* **Text provided**
Question

Find the derivatives of the given functions.$$y=\sin ^{3} x-\cos 2 x$$

Answer

**step1 Differentiate the first term: $$ (\sin x)^3 $$**

To find the derivative of $$(\sin x)^3$$, we use the chain rule. This rule states that the derivative of a composite function is the derivative of the outer function evaluated at the inner function, multiplied by the derivative of the inner function. First, we differentiate the power function $$u^3$$ with respect to $$u$$, where $$u = \sin x$$. This gives $$3u^2$$. Then, we multiply this by the derivative of the inner function, $$\sin x$$, which is $$\cos x$$.

* **Requirement**
Decide whether each statement below agrees with the derivative solution above, answering yes or no and quoting the deciding words of that solution: (a) The chain rule is used to differentiate the first term. (b) The power function is differentiated with respect to x. (c) The derivative of the inner function is given as cos x.

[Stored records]
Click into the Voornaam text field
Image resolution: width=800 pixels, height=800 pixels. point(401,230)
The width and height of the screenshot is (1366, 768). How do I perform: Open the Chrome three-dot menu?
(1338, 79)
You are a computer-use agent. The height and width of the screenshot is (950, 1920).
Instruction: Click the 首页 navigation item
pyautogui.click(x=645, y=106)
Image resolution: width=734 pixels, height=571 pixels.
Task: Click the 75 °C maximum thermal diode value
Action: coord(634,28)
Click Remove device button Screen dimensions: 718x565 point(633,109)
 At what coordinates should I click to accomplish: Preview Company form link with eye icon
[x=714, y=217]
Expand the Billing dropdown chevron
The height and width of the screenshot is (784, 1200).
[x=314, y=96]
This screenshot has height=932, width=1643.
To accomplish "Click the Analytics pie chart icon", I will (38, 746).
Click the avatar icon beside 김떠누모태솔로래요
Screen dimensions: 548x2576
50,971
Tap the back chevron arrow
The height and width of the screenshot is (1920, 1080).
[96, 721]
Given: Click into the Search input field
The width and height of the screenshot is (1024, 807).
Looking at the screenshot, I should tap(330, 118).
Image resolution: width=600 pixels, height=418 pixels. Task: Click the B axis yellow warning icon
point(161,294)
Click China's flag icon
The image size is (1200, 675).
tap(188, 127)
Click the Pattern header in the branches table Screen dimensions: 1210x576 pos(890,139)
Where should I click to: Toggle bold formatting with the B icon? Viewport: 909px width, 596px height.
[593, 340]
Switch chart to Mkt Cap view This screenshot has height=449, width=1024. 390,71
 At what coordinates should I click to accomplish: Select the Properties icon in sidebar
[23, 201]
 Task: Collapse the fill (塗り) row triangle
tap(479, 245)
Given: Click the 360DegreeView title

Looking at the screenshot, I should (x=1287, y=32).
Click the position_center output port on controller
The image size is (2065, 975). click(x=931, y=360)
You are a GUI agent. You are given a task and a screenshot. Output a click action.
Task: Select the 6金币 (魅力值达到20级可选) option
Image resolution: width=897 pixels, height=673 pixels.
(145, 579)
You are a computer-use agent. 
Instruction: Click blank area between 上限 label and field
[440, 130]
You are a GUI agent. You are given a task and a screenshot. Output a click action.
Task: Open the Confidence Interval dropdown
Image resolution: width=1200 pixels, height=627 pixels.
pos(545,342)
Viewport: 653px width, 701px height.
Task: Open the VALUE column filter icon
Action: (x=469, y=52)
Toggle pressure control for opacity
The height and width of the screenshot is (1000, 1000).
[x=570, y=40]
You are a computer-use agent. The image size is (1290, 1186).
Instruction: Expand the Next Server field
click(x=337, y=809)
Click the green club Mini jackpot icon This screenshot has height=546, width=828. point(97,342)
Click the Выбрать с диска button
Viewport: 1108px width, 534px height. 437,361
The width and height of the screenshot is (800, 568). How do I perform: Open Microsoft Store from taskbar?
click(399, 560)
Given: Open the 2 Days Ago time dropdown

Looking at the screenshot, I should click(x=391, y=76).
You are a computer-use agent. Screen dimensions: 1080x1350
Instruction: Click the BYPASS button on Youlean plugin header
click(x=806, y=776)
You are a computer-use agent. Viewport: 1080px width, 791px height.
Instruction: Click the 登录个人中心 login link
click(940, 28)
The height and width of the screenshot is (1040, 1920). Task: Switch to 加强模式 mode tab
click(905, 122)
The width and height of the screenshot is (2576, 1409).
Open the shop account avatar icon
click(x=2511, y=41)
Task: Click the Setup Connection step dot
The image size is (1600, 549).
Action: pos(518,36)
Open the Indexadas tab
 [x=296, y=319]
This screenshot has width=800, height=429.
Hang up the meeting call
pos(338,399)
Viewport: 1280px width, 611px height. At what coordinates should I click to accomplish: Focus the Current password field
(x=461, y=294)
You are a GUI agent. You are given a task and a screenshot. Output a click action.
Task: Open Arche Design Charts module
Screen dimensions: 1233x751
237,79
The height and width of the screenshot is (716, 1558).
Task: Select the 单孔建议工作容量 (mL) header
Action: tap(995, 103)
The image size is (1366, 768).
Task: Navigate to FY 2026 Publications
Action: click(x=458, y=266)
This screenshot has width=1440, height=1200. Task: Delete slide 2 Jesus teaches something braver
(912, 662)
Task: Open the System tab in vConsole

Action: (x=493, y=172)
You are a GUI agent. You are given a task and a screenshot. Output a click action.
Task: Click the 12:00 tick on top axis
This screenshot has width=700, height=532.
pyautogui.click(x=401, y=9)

* **Expected answer**
(a) Yes: "we use the chain rule."
(b) No: "we differentiate the power function $$u^3$$ with respect to $$u$$"
(c) Yes: "the derivative of the inner function, $$\sin x$$, which is $$\cos x$$."